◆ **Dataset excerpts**
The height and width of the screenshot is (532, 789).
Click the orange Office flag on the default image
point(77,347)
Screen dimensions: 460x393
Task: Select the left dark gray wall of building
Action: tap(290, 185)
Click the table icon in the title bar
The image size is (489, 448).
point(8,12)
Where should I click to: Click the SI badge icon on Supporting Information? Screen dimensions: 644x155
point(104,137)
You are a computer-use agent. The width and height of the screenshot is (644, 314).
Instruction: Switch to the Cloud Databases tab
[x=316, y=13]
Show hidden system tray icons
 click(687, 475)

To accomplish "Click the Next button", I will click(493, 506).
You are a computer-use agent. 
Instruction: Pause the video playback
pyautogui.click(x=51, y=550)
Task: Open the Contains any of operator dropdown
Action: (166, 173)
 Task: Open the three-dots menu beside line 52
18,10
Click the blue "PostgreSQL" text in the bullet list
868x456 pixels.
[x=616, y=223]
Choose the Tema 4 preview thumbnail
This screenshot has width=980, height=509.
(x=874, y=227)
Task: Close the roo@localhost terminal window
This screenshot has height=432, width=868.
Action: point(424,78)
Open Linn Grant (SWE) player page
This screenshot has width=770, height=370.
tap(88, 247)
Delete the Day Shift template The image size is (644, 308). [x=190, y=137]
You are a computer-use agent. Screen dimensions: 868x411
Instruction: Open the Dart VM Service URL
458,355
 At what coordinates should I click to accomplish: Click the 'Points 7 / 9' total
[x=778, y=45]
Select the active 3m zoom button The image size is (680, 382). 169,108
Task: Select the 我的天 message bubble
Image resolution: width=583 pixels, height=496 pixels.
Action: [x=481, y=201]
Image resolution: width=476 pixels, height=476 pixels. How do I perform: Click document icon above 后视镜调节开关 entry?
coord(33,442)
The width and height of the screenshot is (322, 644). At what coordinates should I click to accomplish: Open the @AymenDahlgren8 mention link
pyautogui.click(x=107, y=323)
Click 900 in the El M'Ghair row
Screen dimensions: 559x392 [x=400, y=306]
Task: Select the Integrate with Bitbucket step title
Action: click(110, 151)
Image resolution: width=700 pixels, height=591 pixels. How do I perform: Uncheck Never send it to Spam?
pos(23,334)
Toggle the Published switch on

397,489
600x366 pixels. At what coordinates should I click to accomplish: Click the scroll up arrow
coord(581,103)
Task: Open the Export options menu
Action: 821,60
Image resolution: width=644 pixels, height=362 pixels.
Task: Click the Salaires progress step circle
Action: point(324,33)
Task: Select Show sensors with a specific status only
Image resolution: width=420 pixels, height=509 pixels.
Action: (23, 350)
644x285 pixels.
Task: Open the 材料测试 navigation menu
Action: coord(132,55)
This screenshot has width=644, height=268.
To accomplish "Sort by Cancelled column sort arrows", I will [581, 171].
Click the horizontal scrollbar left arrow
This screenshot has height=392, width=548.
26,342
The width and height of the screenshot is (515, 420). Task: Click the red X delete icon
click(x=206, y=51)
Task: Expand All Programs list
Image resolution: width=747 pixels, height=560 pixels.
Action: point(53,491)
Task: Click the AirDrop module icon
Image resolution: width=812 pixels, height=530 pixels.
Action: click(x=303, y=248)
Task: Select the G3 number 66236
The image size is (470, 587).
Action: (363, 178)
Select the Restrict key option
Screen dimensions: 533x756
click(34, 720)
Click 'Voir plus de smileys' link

◆ **Prompt**
All of the data shown above should be printed exactly as given.

◆ **Reply**
The height and width of the screenshot is (532, 789).
Click the orange Office flag on the default image
point(77,347)
Screen dimensions: 460x393
Task: Select the left dark gray wall of building
Action: tap(290, 185)
Click the table icon in the title bar
The image size is (489, 448).
point(8,12)
Where should I click to: Click the SI badge icon on Supporting Information? Screen dimensions: 644x155
point(104,137)
You are a computer-use agent. The width and height of the screenshot is (644, 314).
Instruction: Switch to the Cloud Databases tab
[x=316, y=13]
Show hidden system tray icons
 click(687, 475)

To accomplish "Click the Next button", I will click(493, 506).
You are a computer-use agent. 
Instruction: Pause the video playback
pyautogui.click(x=51, y=550)
Task: Open the Contains any of operator dropdown
Action: (166, 173)
 Task: Open the three-dots menu beside line 52
18,10
Click the blue "PostgreSQL" text in the bullet list
868x456 pixels.
[x=616, y=223]
Choose the Tema 4 preview thumbnail
This screenshot has width=980, height=509.
(x=874, y=227)
Task: Close the roo@localhost terminal window
This screenshot has height=432, width=868.
Action: point(424,78)
Open Linn Grant (SWE) player page
This screenshot has width=770, height=370.
tap(88, 247)
Delete the Day Shift template The image size is (644, 308). [x=190, y=137]
You are a computer-use agent. Screen dimensions: 868x411
Instruction: Open the Dart VM Service URL
458,355
 At what coordinates should I click to accomplish: Click the 'Points 7 / 9' total
[x=778, y=45]
Select the active 3m zoom button The image size is (680, 382). 169,108
Task: Select the 我的天 message bubble
Image resolution: width=583 pixels, height=496 pixels.
Action: [x=481, y=201]
Image resolution: width=476 pixels, height=476 pixels. How do I perform: Click document icon above 后视镜调节开关 entry?
coord(33,442)
The width and height of the screenshot is (322, 644). At what coordinates should I click to accomplish: Open the @AymenDahlgren8 mention link
pyautogui.click(x=107, y=323)
Click 900 in the El M'Ghair row
Screen dimensions: 559x392 [x=400, y=306]
Task: Select the Integrate with Bitbucket step title
Action: click(110, 151)
Image resolution: width=700 pixels, height=591 pixels. How do I perform: Uncheck Never send it to Spam?
pos(23,334)
Toggle the Published switch on

397,489
600x366 pixels. At what coordinates should I click to accomplish: Click the scroll up arrow
coord(581,103)
Task: Open the Export options menu
Action: 821,60
Image resolution: width=644 pixels, height=362 pixels.
Task: Click the Salaires progress step circle
Action: point(324,33)
Task: Select Show sensors with a specific status only
Image resolution: width=420 pixels, height=509 pixels.
Action: (23, 350)
644x285 pixels.
Task: Open the 材料测试 navigation menu
Action: coord(132,55)
This screenshot has width=644, height=268.
To accomplish "Sort by Cancelled column sort arrows", I will [581, 171].
Click the horizontal scrollbar left arrow
This screenshot has height=392, width=548.
26,342
The width and height of the screenshot is (515, 420). Task: Click the red X delete icon
click(x=206, y=51)
Task: Expand All Programs list
Image resolution: width=747 pixels, height=560 pixels.
Action: point(53,491)
Task: Click the AirDrop module icon
Image resolution: width=812 pixels, height=530 pixels.
Action: click(x=303, y=248)
Task: Select the G3 number 66236
The image size is (470, 587).
Action: (363, 178)
Select the Restrict key option
Screen dimensions: 533x756
click(34, 720)
Click 'Voir plus de smileys' link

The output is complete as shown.